Before the Court is plaintiff Centillium Communications, Inc.’s (Centillium) Motion for Partial Summary Judgment [Docket No. 27], and request for additional discovery pursuant to Federal Rule of Civil Procedure 56(f). Also before the Court is defendant Atlantic Mutual Insurance Co.’s (Atlantic Mutual) Motion for Summary Judgment/Alternative Motion for Partial Summary Judgment [Docket No. 30]. After reading and considering the arguments presented by the parties, the Court finds these matters appropriate for resolution without a hearing. See Fed.
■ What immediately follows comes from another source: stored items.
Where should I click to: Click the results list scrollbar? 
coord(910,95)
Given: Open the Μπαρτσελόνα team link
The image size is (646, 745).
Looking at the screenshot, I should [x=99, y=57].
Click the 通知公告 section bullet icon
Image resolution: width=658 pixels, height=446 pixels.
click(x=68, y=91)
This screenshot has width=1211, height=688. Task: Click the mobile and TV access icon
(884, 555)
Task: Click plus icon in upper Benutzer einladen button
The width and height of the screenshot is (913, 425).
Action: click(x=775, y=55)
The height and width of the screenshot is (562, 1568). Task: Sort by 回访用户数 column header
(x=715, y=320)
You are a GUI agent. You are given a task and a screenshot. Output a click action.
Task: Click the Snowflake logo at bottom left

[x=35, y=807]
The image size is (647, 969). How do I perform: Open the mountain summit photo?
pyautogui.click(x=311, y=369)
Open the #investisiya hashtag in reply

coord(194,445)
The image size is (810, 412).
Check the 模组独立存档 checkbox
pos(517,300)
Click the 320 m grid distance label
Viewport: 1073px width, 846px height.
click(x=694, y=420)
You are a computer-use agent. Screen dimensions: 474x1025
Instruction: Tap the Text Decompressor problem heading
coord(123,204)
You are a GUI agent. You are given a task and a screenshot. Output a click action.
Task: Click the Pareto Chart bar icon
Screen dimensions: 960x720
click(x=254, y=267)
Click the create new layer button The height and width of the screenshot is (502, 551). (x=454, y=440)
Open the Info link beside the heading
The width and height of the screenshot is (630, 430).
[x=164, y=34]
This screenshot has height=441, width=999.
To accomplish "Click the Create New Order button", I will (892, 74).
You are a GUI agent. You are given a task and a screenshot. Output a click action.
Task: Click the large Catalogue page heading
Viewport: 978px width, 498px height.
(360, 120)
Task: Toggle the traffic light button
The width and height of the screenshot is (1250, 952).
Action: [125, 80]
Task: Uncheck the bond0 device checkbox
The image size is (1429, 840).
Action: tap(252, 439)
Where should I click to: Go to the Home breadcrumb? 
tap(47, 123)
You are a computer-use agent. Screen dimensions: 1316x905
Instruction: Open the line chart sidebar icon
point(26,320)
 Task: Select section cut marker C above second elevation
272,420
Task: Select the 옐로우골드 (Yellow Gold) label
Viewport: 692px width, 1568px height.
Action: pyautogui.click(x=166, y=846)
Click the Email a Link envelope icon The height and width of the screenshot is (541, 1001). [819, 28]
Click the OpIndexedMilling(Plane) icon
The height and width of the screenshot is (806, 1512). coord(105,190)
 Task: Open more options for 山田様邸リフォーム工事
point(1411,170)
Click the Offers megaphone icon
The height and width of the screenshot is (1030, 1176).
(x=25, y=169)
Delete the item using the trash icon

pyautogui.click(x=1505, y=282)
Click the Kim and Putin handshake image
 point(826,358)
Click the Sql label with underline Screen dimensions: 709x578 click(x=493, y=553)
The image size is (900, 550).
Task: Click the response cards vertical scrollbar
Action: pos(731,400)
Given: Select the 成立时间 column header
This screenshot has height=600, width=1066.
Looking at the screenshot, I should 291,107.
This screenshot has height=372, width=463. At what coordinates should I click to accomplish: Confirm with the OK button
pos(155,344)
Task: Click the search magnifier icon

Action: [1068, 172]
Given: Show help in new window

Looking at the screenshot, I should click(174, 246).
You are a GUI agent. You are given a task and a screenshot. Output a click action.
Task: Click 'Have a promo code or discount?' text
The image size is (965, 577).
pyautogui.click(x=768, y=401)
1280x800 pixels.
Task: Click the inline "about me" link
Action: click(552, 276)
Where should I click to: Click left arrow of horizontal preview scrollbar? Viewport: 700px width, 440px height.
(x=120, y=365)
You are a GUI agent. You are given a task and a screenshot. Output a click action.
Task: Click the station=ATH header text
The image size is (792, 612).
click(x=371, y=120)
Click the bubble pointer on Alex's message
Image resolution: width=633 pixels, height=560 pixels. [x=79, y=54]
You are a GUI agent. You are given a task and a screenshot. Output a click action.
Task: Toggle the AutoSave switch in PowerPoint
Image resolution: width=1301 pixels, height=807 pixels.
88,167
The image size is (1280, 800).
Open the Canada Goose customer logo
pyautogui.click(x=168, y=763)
R. Crv P. 78. For the reasons that follow, the Court grants Centillium’s motion with respect to the 2002-2004 Policy and denies Atlantic Mutual’s motion with respect to the same. The Court declines granting summary judgment in favor of either party with respect to the 2005-2006 Policy due to the parties’ stipulation to the filing of an amended complaint. 1 The Court also finds *943 that the Rule 56(f) request is now moot in light of the parties’ stipulation to the filing of an amended complaint and stipulation to continue the discovery deadlines. Finally, the Court denies Atlantic Mutual’s motion for summary judgment on Centillium’s claim that it breached the covenant of good faith and fair dealing.

Background

This is an insurance coverage action brought by Centillium Communications, Inc. against Atlantic Mutual Insurance Company. The dispute over coverage arises from a lawsuit filed against Centilli-um in December 2005 by its former customer, Accton Technology Corporation (Accton). Centillium is a developer of electronic semiconductor chips designed to provide high-speed internet access. Acc-ton, a Taiwanese corporation, is in the business of producing computer products, including modems for wireless internet access. From December 2002 to early 2003, Centillium sold semiconductor chips called the “Palladia P200 ASIC” (the Chipset) to Accton. Accton installed the Chipset into one of its computer products, the HR-10 wireless router (the Router). Accton then sold the Routers, through Hitachi, to SHARP Corporation of Japan. SHARP, in turn, sold the Routers to Nippon Telegraph and Telephone (NTT).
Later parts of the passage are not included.